**WORK REQUIRED**:
List each line of the data below that contains the string "Select", treating uppercase and lowercase as different.

(Records contained in a dataset)

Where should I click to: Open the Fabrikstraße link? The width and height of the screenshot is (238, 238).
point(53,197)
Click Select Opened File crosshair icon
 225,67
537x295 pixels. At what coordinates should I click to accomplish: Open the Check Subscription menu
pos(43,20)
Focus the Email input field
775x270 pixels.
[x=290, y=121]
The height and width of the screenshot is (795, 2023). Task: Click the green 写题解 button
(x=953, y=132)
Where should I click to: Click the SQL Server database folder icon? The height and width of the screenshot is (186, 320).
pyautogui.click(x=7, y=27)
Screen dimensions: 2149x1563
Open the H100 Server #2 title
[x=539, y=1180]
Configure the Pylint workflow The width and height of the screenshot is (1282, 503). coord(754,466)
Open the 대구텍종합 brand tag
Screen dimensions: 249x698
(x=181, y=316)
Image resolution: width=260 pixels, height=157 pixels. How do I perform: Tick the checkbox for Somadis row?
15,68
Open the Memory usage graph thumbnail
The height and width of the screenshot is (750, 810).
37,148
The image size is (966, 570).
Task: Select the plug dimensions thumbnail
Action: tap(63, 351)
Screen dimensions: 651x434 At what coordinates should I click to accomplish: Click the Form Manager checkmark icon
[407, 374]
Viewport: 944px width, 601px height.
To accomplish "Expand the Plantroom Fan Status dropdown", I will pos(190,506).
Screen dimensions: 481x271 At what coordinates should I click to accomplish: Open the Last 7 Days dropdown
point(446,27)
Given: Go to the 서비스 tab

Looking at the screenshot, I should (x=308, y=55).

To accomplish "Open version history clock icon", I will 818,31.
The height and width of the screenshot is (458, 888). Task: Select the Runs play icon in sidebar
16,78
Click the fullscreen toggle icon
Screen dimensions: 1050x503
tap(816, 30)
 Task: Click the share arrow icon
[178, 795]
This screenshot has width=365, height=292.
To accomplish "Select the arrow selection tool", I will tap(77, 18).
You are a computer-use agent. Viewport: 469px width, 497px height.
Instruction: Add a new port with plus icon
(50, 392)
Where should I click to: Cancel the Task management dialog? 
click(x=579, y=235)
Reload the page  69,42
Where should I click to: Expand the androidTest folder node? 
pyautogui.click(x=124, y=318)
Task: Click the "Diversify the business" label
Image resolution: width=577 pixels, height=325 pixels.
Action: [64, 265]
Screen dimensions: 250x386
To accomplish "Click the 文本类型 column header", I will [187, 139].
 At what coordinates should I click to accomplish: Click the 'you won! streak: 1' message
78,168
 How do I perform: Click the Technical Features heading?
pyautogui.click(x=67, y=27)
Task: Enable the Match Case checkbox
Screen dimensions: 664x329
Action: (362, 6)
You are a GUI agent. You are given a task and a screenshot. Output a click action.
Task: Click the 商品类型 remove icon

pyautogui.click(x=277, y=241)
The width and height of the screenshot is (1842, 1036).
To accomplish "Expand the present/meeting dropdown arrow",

**RESULT**:
Click Select Opened File crosshair icon
Task: Select the plug dimensions thumbnail
The height and width of the screenshot is (458, 888). Task: Select the Runs play icon in sidebar
To accomplish "Select the arrow selection tool", I will tap(77, 18).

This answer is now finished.